In der Praxis finden sich verschiedene Vorgehensweisen hinsichtlich der Durchsetzung des Vestings.
Zwangseinziehung der Anteile | Call Option auf die Anteile | Abfindungsregelungen |
1. Zwangseinziehung
Die Zwangseinziehung von Anteilen muss in der Satzung der GmbH im Detail geregelt sein, was aufgrund des öffentlichen Zugangs der GmbH Satzungen problematisch sein kann.
2. Call-Option
Die Vereinbarung einer dinglich abgesicherten Call Option ist ein verbreiteter Weg zur Durchsetzung der Vesting Klausel. Hierbei kann einerseits vorab ein bindendes Angebot der Gründer vereinbart werden, welches im entsprechenden Fall nur noch angenommen werden muss, vereinbart werden. Andererseits ist es möglich durch eine aufschiebend bedingte Übertragung, welche bei Eintritt des Leaver Ereignisses wirksam wird, die Vesting Klausel durchzusetzen.
3. Abfindungsregelung
Unabhängig davon, welche Art der Einziehung / Übertragung vereinbart wird, muss eine detaillierte Regelung zur Abfindung getroffen werden. Ein vollständiger Ausschluss von einer Kaufpreiszahlung ist (zumindest in Deutschland) nicht zulässig.
Je nach Leaver Ereignis können unterschiedliche Abfindungen definiert werden. Eine klare Entscheidung ist daher wichtig, da die Höhe der Abfindung dann vom Grund der Auszahlung abhängt. In der Regel richtet sich die Abfindung bei einem Good-Leaver-Fall nach dem Verkehrswert der Anteile, oftmals mit einem kleinen Abschlag versehen. Bad Leavers erhalten in der Regel einen Wert, der dem Buchwert der Anteile oder dem Nominalwert entspricht, sofern dieser geringer ist als der Buchwert.

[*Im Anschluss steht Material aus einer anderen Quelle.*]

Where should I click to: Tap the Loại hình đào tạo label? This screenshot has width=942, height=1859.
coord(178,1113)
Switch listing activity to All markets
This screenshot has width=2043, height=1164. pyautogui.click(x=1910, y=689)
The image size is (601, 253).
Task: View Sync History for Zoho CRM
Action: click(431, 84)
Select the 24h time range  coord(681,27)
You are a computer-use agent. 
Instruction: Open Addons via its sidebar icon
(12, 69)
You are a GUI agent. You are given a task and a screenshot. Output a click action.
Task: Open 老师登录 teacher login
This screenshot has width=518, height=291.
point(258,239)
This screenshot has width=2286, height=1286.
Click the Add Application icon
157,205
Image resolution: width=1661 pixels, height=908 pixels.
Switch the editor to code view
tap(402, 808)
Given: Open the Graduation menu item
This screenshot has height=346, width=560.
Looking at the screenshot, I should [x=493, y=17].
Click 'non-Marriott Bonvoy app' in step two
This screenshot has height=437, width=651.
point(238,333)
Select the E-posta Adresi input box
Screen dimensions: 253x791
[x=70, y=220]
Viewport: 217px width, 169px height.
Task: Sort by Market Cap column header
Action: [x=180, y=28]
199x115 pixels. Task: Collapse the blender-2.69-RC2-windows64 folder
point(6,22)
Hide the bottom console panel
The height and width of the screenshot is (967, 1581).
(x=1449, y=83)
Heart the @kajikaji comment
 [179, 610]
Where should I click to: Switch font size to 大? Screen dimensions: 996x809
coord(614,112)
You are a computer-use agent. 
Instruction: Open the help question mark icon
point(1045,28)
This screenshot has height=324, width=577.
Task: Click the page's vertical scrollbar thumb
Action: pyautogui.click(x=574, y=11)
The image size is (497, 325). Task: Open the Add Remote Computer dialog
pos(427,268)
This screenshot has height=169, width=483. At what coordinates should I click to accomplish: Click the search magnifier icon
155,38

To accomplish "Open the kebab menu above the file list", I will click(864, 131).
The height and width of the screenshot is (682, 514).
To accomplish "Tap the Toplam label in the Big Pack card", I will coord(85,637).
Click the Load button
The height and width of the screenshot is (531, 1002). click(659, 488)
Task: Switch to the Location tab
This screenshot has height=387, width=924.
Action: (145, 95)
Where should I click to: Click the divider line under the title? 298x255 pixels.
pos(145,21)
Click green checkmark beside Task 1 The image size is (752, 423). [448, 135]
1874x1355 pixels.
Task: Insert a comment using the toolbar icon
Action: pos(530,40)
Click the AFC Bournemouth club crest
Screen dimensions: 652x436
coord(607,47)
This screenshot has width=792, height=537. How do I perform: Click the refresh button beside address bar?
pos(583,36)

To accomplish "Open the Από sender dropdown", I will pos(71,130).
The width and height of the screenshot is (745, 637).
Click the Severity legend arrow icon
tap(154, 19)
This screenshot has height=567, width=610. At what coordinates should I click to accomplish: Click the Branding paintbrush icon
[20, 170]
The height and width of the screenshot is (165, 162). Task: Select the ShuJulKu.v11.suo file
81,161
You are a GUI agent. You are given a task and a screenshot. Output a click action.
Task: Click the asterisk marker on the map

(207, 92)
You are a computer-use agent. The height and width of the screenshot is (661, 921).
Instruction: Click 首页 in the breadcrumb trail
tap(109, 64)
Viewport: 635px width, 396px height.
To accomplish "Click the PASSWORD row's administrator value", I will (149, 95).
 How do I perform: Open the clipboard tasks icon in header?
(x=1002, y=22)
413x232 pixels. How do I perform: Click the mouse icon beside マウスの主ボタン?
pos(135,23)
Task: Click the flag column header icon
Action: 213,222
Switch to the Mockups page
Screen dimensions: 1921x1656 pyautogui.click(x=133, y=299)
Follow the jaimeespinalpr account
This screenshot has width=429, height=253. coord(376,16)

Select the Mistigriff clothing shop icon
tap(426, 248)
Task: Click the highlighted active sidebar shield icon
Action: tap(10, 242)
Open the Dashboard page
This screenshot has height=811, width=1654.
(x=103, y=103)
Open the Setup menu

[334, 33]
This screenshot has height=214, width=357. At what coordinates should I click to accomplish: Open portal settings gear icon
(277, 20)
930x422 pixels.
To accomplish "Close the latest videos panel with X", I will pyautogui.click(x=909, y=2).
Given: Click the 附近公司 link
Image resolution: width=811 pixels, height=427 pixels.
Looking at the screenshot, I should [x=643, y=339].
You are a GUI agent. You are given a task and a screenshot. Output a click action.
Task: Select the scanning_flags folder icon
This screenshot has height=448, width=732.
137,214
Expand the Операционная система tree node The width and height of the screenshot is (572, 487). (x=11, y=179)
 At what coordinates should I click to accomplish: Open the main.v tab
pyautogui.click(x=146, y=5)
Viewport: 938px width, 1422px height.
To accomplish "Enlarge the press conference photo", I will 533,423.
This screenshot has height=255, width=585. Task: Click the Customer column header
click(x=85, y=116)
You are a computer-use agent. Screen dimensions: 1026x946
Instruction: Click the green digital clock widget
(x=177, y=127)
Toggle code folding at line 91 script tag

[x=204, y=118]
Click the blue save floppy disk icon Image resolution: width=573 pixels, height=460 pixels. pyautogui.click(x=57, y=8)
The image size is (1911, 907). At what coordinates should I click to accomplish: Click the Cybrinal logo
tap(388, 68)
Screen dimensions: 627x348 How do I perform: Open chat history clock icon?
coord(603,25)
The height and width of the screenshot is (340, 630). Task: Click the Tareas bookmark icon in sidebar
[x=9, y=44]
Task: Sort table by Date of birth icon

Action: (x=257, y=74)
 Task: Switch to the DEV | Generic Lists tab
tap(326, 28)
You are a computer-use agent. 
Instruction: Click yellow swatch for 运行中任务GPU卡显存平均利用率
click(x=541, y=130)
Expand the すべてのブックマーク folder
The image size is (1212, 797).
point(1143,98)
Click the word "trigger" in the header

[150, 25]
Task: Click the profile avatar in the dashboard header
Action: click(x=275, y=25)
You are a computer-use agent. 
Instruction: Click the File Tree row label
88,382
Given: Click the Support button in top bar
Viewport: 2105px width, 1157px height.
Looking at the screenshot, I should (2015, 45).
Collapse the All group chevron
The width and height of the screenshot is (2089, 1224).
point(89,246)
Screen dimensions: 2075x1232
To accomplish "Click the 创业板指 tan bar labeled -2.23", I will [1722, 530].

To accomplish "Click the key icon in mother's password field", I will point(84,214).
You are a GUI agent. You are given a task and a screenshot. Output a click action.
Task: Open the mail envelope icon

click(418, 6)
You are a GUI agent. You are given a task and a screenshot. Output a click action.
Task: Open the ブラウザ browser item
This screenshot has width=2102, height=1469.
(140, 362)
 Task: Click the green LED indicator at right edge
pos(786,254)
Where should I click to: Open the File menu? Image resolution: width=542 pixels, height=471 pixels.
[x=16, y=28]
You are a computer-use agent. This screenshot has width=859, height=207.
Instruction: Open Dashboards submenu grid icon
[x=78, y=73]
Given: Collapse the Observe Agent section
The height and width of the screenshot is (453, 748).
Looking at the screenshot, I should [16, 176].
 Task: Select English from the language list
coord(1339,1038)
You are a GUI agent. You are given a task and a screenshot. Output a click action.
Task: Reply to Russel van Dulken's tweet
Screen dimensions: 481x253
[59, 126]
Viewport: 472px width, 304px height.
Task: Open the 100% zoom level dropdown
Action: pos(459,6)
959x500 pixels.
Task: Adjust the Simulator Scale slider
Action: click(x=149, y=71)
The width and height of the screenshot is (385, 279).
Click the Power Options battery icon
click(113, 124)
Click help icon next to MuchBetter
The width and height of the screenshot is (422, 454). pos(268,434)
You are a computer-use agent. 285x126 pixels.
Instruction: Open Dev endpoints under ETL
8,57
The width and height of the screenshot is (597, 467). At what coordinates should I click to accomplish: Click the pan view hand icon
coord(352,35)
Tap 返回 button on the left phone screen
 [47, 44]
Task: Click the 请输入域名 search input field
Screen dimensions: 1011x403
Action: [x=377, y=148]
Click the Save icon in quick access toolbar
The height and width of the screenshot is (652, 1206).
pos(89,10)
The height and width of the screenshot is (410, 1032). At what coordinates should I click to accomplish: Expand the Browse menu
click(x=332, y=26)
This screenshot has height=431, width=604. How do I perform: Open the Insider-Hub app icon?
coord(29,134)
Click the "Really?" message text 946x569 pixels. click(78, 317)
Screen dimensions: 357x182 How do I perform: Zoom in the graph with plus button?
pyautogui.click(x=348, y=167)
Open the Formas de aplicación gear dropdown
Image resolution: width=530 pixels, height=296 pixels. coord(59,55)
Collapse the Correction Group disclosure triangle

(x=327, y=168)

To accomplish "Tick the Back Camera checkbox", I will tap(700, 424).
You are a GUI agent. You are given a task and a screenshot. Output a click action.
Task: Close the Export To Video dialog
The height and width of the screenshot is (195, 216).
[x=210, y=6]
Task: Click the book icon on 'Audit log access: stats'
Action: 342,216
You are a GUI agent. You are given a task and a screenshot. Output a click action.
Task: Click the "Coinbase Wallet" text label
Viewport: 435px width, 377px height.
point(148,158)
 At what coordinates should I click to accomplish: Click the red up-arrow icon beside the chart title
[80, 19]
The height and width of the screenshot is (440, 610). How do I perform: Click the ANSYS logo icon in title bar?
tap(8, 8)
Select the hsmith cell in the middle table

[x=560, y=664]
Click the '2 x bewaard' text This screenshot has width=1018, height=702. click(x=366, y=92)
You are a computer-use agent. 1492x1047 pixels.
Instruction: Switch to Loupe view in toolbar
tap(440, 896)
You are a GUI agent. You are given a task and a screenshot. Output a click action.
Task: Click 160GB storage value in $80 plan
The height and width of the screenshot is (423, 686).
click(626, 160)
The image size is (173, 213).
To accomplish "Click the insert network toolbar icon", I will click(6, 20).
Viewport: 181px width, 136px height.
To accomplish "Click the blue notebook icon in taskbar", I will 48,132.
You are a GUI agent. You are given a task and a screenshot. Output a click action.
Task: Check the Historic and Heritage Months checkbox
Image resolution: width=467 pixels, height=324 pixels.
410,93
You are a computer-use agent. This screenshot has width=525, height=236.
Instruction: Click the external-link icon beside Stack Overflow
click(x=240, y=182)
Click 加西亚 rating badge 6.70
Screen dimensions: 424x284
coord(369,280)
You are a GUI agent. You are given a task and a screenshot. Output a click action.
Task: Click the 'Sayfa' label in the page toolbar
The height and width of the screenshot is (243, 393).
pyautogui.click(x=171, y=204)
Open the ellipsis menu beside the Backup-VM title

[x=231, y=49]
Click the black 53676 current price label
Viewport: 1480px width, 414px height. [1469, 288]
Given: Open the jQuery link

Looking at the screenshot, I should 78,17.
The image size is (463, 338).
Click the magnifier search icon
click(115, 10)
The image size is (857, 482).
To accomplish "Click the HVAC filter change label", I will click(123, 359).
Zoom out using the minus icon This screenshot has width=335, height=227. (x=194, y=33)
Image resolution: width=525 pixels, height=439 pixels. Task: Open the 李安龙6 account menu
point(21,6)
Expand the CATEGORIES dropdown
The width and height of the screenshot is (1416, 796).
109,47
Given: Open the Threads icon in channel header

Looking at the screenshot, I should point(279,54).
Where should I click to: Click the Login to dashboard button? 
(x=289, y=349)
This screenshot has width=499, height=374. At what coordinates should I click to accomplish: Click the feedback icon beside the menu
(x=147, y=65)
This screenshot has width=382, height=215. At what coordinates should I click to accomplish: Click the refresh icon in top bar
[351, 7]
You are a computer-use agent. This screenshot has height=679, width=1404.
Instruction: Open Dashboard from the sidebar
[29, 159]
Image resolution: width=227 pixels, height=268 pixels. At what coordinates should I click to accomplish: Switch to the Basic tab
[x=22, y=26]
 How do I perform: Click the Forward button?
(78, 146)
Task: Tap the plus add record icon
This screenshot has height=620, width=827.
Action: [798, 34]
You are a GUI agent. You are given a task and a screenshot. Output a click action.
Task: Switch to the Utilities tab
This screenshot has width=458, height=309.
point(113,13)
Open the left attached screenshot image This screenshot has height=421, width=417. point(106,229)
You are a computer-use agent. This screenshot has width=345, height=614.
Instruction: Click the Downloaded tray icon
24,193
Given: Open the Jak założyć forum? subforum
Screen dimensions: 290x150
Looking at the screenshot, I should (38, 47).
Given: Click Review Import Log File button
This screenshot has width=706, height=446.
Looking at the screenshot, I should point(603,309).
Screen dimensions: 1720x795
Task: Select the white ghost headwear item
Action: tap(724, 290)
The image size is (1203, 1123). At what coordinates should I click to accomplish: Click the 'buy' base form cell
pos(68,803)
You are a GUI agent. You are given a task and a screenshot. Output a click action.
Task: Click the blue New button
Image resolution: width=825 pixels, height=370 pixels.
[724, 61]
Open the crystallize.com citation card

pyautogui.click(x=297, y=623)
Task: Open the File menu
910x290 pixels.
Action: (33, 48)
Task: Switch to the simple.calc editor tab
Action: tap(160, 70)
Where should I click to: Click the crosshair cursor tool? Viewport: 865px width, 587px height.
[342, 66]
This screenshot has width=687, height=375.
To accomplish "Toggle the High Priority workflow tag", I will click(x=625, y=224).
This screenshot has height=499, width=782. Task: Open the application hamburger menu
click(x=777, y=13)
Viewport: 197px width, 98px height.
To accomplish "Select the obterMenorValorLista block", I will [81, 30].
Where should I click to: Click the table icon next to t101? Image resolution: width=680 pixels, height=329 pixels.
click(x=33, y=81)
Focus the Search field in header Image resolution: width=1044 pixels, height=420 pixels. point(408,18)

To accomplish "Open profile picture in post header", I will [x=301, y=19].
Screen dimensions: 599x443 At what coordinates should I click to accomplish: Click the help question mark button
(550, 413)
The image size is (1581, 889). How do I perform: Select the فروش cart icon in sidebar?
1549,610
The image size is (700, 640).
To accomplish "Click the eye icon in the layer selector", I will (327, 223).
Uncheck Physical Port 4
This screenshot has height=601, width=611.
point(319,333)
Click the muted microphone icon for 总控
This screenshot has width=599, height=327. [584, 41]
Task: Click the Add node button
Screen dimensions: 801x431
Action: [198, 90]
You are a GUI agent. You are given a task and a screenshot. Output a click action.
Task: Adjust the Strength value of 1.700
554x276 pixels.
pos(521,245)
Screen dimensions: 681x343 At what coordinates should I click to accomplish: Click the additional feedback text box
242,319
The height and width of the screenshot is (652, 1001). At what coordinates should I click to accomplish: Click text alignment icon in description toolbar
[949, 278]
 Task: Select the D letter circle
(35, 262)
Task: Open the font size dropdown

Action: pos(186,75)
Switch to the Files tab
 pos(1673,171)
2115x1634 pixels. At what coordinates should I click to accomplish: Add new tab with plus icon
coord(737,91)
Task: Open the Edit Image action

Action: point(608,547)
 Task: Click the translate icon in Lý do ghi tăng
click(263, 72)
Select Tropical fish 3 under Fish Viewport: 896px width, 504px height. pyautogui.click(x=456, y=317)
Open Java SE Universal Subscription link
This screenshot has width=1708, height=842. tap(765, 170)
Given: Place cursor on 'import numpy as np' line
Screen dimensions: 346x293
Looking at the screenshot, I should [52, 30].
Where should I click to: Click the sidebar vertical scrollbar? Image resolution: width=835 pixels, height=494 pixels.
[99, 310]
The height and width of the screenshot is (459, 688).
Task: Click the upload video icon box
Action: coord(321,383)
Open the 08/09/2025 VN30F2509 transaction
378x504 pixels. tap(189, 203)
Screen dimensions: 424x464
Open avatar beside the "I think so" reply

Eine typische Vesting Klausel kann z.B. wie folgt aussehen:
Die Geschäftsanteile der Gründer unterliegen einem Vesting.
Stellt einer der Gründer seine ganze Arbeitskraft nicht mehr der Gesellschaft uneingeschränkt zur Verfügung und ist die von ihm sonst ausgeübte Tätigkeit keine Tätigkeit im Interesse der Gesellschaft, ist die Gesellschaft berechtigt, dessen Geschäftsanteile ganz oder teilweise einzuziehen Entsprechende Optionsvereinbarungen sollen insbesondere vorsehen:
Der Anteil der der Einziehung unterliegenden Geschäftsanteile reduziert sich um 1/XX für jeden seit dem [__] vollendeten Monat. Dementsprechend behalten die Gründer jeweils 100 % ihrer Geschäftsanteile an der Gesellschaft, sofern sie ihre aktive Tätigkeit für die Gesellschaft jeweils mindestens bis zum [__] aufrechterhalten.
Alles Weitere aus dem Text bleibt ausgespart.